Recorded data
......

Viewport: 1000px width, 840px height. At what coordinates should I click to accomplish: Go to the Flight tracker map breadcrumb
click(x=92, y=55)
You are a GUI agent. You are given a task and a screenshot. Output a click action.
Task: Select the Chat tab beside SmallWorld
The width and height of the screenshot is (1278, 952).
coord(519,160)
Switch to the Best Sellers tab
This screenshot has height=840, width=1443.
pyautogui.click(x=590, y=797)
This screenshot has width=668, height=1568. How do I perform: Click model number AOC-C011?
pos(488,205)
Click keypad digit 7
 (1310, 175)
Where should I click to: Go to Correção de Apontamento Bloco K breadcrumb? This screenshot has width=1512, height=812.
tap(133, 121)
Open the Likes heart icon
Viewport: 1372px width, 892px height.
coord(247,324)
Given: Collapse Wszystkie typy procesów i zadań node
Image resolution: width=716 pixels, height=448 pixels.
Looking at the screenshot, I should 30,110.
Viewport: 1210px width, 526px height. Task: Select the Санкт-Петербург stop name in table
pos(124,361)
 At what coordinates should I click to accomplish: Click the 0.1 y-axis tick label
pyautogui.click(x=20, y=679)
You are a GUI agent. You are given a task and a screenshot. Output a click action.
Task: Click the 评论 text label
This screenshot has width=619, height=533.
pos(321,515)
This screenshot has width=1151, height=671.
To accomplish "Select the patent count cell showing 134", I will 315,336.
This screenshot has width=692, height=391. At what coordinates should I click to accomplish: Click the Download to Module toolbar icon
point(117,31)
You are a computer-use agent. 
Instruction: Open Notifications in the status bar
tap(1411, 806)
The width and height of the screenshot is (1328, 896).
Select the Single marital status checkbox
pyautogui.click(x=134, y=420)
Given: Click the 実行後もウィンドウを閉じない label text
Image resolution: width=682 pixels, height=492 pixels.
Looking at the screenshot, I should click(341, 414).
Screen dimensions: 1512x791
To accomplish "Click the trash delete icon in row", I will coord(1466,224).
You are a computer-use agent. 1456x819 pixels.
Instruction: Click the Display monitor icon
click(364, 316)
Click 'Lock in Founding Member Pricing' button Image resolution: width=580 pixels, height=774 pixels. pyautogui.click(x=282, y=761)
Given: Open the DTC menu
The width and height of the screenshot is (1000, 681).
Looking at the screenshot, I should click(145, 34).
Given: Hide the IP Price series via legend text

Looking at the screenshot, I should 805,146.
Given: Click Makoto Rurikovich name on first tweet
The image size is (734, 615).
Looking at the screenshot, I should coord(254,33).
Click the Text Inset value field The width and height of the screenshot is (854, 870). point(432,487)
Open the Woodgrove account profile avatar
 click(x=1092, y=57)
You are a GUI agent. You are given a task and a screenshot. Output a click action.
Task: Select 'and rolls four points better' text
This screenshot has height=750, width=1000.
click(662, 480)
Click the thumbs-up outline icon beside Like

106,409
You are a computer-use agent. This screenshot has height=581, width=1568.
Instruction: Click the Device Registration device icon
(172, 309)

......

▶ **WRITTEN TASK**:
Can you put all the lines above into a JSON list of strings, with one string per line and blank lines left out?

▶ **THE RESULT**:
[
  "Viewport: 1000px width, 840px height. At what coordinates should I click to accomplish: Go to the Flight tracker map breadcrumb",
  "click(x=92, y=55)",
  "You are a GUI agent. You are given a task and a screenshot. Output a click action.",
  "Task: Select the Chat tab beside SmallWorld",
  "The width and height of the screenshot is (1278, 952).",
  "coord(519,160)",
  "Switch to the Best Sellers tab",
  "This screenshot has height=840, width=1443.",
  "pyautogui.click(x=590, y=797)",
  "This screenshot has width=668, height=1568. How do I perform: Click model number AOC-C011?",
  "pos(488,205)",
  "Click keypad digit 7",
  " (1310, 175)",
  "Where should I click to: Go to Correção de Apontamento Bloco K breadcrumb? This screenshot has width=1512, height=812.",
  "tap(133, 121)",
  "Open the Likes heart icon",
  "Viewport: 1372px width, 892px height.",
  "coord(247,324)",
  "Given: Collapse Wszystkie typy procesów i zadań node",
  "Image resolution: width=716 pixels, height=448 pixels.",
  "Looking at the screenshot, I should 30,110.",
  "Viewport: 1210px width, 526px height. Task: Select the Санкт-Петербург stop name in table",
  "pos(124,361)",
  " At what coordinates should I click to accomplish: Click the 0.1 y-axis tick label",
  "pyautogui.click(x=20, y=679)",
  "You are a GUI agent. You are given a task and a screenshot. Output a click action.",
  "Task: Click the 评论 text label",
  "This screenshot has width=619, height=533.",
  "pos(321,515)",
  "This screenshot has width=1151, height=671.",
  "To accomplish \"Select the patent count cell showing 134\", I will 315,336.",
  "This screenshot has width=692, height=391. At what coordinates should I click to accomplish: Click the Download to Module toolbar icon",
  "point(117,31)",
  "You are a computer-use agent. ",
  "Instruction: Open Notifications in the status bar",
  "tap(1411, 806)",
  "The width and height of the screenshot is (1328, 896).",
  "Select the Single marital status checkbox",
  "pyautogui.click(x=134, y=420)",
  "Given: Click the 実行後もウィンドウを閉じない label text",
  "Image resolution: width=682 pixels, height=492 pixels.",
  "Looking at the screenshot, I should click(341, 414).",
  "Screen dimensions: 1512x791",
  "To accomplish \"Click the trash delete icon in row\", I will coord(1466,224).",
  "You are a computer-use agent. 1456x819 pixels.",
  "Instruction: Click the Display monitor icon",
  "click(364, 316)",
  "Click 'Lock in Founding Member Pricing' button Image resolution: width=580 pixels, height=774 pixels. pyautogui.click(x=282, y=761)",
  "Given: Open the DTC menu",
  "The width and height of the screenshot is (1000, 681).",
  "Looking at the screenshot, I should click(145, 34).",
  "Given: Hide the IP Price series via legend text",
  "Looking at the screenshot, I should 805,146.",
  "Given: Click Makoto Rurikovich name on first tweet",
  "The image size is (734, 615).",
  "Looking at the screenshot, I should coord(254,33).",
  "Click the Text Inset value field The width and height of the screenshot is (854, 870). point(432,487)",
  "Open the Woodgrove account profile avatar",
  " click(x=1092, y=57)",
  "You are a GUI agent. You are given a task and a screenshot. Output a click action.",
  "Task: Select 'and rolls four points better' text",
  "This screenshot has height=750, width=1000.",
  "click(662, 480)",
  "Click the thumbs-up outline icon beside Like",
  "106,409",
  "You are a computer-use agent. This screenshot has height=581, width=1568.",
  "Instruction: Click the Device Registration device icon",
  "(172, 309)"
]